## DATA RECORDS
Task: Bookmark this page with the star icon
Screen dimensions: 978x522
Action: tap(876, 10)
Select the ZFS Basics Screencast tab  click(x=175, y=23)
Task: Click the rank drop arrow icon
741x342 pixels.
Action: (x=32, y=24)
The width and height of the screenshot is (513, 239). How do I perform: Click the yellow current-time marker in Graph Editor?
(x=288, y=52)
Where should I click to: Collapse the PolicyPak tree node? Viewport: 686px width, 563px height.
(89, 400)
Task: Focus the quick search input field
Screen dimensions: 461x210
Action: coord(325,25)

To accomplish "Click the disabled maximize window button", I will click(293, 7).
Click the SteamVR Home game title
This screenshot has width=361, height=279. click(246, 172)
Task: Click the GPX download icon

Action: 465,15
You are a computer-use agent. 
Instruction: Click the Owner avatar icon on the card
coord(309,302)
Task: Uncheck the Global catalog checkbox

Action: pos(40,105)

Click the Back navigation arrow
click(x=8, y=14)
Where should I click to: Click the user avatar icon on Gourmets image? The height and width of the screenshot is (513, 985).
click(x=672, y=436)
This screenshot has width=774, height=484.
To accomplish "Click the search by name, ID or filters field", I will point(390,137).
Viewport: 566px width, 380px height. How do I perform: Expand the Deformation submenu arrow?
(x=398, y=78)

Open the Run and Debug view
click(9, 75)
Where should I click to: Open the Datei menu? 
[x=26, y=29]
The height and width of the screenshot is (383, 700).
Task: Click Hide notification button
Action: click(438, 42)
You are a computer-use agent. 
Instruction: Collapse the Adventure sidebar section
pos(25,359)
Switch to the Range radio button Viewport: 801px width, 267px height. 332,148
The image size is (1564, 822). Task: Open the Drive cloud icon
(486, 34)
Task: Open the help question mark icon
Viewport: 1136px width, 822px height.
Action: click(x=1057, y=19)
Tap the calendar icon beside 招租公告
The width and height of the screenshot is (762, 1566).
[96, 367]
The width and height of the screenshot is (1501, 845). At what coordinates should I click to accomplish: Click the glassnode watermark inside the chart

## EXERCISE INSTRUCTIONS
Retype all of the records above without a single alteration.

## SOLUTION
Task: Bookmark this page with the star icon
Screen dimensions: 978x522
Action: tap(876, 10)
Select the ZFS Basics Screencast tab  click(x=175, y=23)
Task: Click the rank drop arrow icon
741x342 pixels.
Action: (x=32, y=24)
The width and height of the screenshot is (513, 239). How do I perform: Click the yellow current-time marker in Graph Editor?
(x=288, y=52)
Where should I click to: Collapse the PolicyPak tree node? Viewport: 686px width, 563px height.
(89, 400)
Task: Focus the quick search input field
Screen dimensions: 461x210
Action: coord(325,25)

To accomplish "Click the disabled maximize window button", I will click(293, 7).
Click the SteamVR Home game title
This screenshot has width=361, height=279. click(246, 172)
Task: Click the GPX download icon

Action: 465,15
You are a computer-use agent. 
Instruction: Click the Owner avatar icon on the card
coord(309,302)
Task: Uncheck the Global catalog checkbox

Action: pos(40,105)

Click the Back navigation arrow
click(x=8, y=14)
Where should I click to: Click the user avatar icon on Gourmets image? The height and width of the screenshot is (513, 985).
click(x=672, y=436)
This screenshot has width=774, height=484.
To accomplish "Click the search by name, ID or filters field", I will point(390,137).
Viewport: 566px width, 380px height. How do I perform: Expand the Deformation submenu arrow?
(x=398, y=78)

Open the Run and Debug view
click(9, 75)
Where should I click to: Open the Datei menu? 
[x=26, y=29]
The height and width of the screenshot is (383, 700).
Task: Click Hide notification button
Action: click(438, 42)
You are a computer-use agent. 
Instruction: Collapse the Adventure sidebar section
pos(25,359)
Switch to the Range radio button Viewport: 801px width, 267px height. 332,148
The image size is (1564, 822). Task: Open the Drive cloud icon
(486, 34)
Task: Open the help question mark icon
Viewport: 1136px width, 822px height.
Action: click(x=1057, y=19)
Tap the calendar icon beside 招租公告
The width and height of the screenshot is (762, 1566).
[96, 367]
The width and height of the screenshot is (1501, 845). At what coordinates should I click to accomplish: Click the glassnode watermark inside the chart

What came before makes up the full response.